Casting double to ulong weirdness
anonymous via Digitalmars-d
digitalmars-d at puremagic.com
Mon Aug 24 10:22:45 PDT 2015
On Monday 24 August 2015 18:52, wrote:
> import std.stdio;
> void main() {
> double x = 1.2;
> writeln(cast(ulong)(x * 10.0));
> double y = 1.2 * 10.0;
> writeln(cast(ulong)y);
> }
>
> Output:
> 11
> 12
>
>
> to!ulong instead of the cast does the right thing, and is a
> viable work-around.
>
> Issue: https://issues.dlang.org/show_bug.cgi?id=14958)

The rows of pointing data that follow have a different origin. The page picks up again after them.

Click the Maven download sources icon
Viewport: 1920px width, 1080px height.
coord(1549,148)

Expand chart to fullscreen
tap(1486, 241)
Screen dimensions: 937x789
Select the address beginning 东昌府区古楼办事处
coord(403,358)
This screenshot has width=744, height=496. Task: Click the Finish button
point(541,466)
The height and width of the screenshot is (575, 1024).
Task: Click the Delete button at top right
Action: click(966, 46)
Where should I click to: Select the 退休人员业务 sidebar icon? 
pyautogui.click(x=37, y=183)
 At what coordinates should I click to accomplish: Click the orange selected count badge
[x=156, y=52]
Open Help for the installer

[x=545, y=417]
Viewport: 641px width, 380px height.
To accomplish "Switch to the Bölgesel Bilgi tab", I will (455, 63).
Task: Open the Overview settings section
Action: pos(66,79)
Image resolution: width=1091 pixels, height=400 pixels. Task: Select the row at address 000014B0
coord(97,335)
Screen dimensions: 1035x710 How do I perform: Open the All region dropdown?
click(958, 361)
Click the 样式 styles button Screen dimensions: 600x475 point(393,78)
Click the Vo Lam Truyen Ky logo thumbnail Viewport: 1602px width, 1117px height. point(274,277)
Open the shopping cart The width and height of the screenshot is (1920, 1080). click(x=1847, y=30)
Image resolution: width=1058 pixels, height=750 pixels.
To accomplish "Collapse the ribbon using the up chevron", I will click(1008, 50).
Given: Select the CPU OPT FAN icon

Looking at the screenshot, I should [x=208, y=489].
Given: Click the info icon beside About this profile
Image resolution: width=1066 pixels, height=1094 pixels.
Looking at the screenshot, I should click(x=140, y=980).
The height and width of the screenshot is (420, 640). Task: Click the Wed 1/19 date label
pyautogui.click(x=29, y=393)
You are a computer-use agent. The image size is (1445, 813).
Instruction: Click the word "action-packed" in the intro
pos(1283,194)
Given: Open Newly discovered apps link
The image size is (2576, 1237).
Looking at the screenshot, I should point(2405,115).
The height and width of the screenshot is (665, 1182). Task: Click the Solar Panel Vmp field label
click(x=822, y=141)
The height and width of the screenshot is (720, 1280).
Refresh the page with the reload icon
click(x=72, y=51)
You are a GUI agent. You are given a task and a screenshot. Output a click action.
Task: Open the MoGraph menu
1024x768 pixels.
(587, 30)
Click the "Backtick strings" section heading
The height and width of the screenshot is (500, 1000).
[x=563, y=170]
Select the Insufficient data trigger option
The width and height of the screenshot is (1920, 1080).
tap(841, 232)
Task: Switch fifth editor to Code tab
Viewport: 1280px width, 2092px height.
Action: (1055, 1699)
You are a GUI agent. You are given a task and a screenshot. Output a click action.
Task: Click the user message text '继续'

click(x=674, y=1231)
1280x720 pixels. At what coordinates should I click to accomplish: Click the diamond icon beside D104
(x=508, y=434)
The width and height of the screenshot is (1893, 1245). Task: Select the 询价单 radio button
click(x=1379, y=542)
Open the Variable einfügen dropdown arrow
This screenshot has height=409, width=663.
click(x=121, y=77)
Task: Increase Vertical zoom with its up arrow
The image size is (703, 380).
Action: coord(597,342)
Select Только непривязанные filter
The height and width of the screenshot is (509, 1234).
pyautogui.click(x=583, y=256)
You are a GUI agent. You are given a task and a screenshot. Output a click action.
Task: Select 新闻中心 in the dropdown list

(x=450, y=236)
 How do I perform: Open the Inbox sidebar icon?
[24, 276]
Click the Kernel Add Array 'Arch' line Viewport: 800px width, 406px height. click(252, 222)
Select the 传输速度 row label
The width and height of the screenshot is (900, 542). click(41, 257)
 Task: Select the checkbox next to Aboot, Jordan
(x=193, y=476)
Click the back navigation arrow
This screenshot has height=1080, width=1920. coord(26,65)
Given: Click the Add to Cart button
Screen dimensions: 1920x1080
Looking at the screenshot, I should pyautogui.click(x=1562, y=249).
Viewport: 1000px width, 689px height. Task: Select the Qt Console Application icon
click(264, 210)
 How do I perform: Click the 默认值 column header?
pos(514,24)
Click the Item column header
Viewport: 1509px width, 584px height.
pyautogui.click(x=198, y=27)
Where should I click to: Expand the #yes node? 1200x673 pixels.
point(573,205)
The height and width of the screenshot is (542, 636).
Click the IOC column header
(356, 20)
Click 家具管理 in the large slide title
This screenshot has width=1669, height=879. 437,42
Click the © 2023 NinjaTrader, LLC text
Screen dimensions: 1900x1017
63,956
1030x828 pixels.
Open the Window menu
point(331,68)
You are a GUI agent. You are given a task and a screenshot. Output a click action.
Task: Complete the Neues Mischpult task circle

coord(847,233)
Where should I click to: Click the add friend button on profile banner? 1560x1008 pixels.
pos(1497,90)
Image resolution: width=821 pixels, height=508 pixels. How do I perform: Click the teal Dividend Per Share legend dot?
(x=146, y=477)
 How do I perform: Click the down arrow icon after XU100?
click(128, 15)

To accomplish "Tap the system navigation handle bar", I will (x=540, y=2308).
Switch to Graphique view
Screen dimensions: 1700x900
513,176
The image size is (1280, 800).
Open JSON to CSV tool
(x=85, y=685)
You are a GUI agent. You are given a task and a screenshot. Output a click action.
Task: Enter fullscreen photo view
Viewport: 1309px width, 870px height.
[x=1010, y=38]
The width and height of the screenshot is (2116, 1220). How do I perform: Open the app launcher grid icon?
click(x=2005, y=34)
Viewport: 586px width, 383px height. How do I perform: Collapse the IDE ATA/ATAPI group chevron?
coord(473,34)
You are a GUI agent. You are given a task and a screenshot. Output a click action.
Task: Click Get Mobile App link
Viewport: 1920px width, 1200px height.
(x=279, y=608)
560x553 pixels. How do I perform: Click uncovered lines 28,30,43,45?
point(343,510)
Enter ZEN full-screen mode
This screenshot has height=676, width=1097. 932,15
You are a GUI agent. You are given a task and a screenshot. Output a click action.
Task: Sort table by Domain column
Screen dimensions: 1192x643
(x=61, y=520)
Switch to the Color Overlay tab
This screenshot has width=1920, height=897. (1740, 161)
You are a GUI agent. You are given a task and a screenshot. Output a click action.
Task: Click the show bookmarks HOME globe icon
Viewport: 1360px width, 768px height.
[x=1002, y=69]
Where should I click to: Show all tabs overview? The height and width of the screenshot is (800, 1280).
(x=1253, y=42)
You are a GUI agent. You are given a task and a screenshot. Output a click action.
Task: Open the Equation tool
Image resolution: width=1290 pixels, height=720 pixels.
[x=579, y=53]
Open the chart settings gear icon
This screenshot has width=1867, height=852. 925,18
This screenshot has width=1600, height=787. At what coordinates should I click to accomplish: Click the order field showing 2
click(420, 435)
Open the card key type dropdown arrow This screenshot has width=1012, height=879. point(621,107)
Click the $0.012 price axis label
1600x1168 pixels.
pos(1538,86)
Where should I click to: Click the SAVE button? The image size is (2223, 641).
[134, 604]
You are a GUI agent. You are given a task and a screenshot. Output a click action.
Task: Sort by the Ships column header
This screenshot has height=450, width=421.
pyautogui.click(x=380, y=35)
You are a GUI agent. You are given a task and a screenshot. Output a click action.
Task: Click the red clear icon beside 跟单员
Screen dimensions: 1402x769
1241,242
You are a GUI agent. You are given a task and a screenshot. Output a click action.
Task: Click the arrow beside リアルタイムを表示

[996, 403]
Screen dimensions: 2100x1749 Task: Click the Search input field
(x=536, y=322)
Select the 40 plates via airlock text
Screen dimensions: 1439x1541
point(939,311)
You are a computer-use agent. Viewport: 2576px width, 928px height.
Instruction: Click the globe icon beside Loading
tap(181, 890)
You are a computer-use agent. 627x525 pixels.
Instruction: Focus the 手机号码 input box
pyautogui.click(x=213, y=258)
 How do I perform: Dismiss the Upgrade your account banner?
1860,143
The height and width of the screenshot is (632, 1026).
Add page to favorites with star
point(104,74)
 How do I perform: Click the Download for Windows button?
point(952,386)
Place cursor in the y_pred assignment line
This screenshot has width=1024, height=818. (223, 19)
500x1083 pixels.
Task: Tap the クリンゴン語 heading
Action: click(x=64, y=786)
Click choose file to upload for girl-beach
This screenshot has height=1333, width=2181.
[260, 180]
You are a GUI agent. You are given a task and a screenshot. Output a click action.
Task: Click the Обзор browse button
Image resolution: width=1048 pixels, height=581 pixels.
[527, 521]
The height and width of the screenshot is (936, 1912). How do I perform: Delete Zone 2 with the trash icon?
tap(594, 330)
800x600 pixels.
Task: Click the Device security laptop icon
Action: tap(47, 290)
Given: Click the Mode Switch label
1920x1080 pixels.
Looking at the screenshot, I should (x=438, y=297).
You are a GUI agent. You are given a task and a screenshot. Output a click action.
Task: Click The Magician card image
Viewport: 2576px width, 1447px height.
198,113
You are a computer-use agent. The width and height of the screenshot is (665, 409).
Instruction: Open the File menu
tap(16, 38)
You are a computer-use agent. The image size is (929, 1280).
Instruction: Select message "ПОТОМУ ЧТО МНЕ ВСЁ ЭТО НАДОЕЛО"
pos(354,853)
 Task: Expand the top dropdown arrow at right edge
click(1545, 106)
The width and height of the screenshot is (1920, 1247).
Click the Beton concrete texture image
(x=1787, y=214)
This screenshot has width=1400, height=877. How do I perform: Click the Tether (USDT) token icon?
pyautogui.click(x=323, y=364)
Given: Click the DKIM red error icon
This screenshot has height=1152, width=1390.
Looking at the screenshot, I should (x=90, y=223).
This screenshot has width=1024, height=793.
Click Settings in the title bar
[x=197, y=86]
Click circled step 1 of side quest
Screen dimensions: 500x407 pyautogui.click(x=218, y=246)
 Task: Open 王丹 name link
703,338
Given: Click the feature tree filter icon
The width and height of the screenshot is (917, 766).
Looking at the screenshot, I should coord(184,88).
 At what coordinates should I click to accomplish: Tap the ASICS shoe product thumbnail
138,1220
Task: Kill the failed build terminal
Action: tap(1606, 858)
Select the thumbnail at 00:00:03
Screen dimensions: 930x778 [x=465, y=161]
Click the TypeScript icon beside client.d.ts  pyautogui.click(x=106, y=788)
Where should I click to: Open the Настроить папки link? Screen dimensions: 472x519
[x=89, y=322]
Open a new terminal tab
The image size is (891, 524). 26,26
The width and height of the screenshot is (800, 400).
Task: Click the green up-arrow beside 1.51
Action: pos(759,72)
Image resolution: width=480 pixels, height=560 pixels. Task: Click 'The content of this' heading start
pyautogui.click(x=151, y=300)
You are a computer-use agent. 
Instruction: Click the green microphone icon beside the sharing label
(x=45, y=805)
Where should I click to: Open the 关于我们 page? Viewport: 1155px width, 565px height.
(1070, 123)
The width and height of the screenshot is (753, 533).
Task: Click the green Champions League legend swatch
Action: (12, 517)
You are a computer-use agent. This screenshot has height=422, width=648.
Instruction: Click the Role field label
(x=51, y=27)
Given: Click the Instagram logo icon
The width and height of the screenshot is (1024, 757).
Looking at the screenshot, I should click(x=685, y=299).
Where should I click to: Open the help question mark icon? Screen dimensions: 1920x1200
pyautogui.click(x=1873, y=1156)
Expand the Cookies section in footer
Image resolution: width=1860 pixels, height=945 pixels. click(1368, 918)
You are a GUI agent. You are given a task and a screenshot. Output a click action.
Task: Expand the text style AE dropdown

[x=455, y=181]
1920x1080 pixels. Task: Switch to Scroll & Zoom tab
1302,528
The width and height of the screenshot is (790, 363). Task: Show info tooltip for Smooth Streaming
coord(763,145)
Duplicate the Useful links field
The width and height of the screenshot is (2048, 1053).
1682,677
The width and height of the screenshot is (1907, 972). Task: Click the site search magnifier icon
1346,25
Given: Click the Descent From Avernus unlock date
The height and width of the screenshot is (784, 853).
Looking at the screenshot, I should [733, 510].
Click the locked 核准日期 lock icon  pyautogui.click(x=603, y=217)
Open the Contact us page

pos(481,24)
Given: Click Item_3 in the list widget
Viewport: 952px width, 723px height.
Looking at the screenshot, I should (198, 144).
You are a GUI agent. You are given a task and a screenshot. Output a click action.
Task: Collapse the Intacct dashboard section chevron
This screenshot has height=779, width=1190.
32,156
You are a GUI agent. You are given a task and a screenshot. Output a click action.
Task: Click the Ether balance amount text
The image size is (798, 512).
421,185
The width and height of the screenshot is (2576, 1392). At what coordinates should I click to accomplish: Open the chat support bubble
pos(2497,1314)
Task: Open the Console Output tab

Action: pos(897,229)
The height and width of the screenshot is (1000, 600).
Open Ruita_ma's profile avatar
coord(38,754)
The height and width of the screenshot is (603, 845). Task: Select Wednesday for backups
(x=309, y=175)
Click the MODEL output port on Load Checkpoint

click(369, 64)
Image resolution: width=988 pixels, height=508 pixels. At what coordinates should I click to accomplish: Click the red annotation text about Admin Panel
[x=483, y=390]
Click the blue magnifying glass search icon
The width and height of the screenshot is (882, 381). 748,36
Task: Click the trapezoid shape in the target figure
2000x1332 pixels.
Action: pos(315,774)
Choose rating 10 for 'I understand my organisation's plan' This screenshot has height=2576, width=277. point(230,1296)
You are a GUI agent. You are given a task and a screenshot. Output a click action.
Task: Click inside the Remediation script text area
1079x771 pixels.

1.2 is not representable exactly in binary. Try printing it with a lot of
decimal places:
writefln("%.20f", x); /* prints "1.19999999999999995559" */
Multiply that by 10: ~11.999; cast to ulong: 11.
Interestingly, printing x * 10.0 that way shows exactly 12:
writefln("%.20f", x * 10.0); /* 12.00000000000000000000 */
But cast one operand to real and you're back at 11.9...:
writefln("%.20f", cast(real)x * 10.0); /* 11.99999999999999955591 */
So, apparently, real precision is used in your code. This is not unexpected;
compilers are allowed to use higher precision than requested for floating
point operations. I think people have argued against it in the past, but so
far Walter has been adamant about it being the right choice.